The day after President Donald Trump takes office, the U.S. Treasury said it will employ “extraordinary measures” to avoid hitting the debt limit.
In a letter, outgoing Treasury Secretary Janet Yellen said extraordinary measures would begin Jan. 21.
Because of that limit, Yellen said she could not fully invest the portion of the Civil Service Retirement and Disability Fund not immediately required to pay beneficiaries, and that a “debt issuance suspension period” would begin Tuesday and last through March 14.
“My predecessors have declared debt issuance suspension periods under similar circumstances,” she wrote. “With these determinations, the Treasury Department will suspend additional investments of amounts credited to, and redeem a portion of the investments held by, the CSRDF, as expressly authorized by law.”
Treasury will also suspend investments in the Postal Service Retiree Health Benefits Fund.
By law, both funds will be made whole once the debt limit is increased or suspended, Yellen said.
The Treasury actions won’t affect federal retirees and employees.
“The period of time that extraordinary measures may last is subject to considerable uncertainty, including the challenges of forecasting the payments and receipts of the U.S. Government months into the future,” Yellen wrote. “The debt limit does not authorize new spending, but it creates a risk that the federal government might not be able to finance its existing legal obligations that Congresses and Presidents of both parties have made in the past.”
She asked Congress to act.
“I respectfully urge Congress to act promptly to protect the full faith and credit of the United States,” she wrote.
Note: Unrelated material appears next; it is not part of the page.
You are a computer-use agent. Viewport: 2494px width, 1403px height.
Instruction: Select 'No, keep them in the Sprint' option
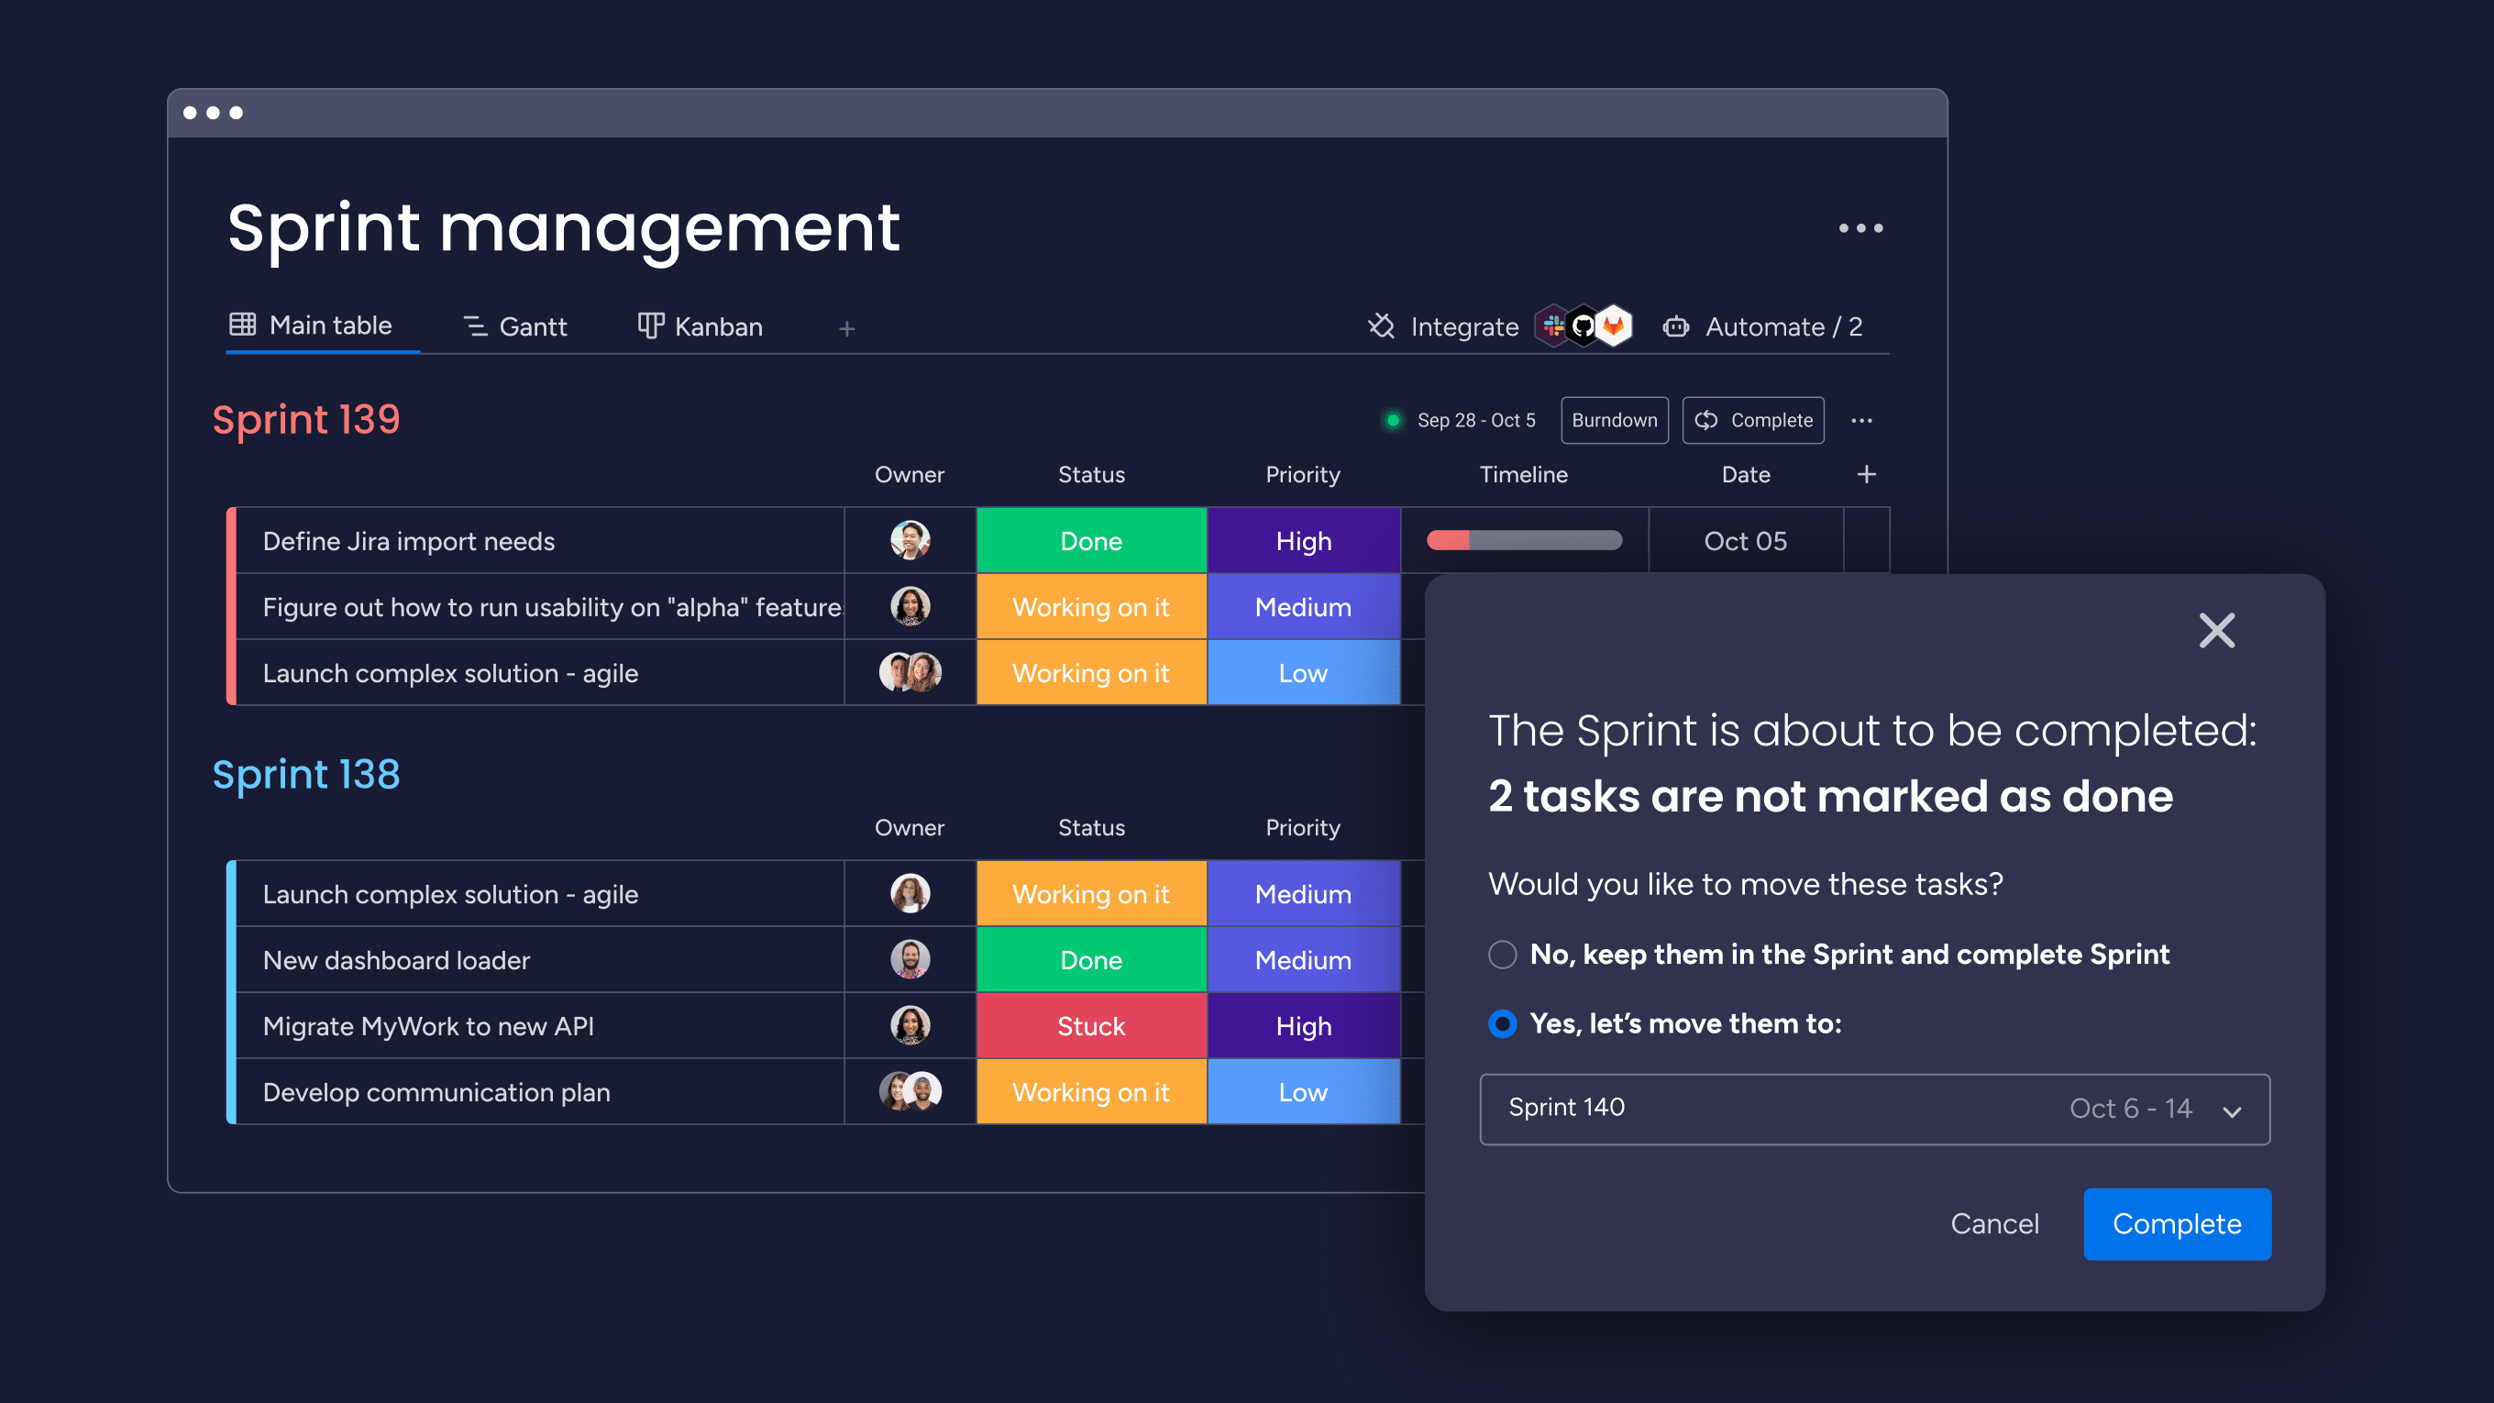(x=1502, y=956)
The debt limit is the total amount of money the U.S. government is authorized to borrow to meet existing legal obligations, including Social Security and Medicare benefits, military salaries, interest on the national debt, tax refunds and other payments.
Since 1960, Congress has acted 78 separate times to permanently raise, temporarily extend, or revise the definition of the debt limit. Fourty-nine of those times were under Republican presidents and 29 times under Democratic presidents, according to the Treasury Department.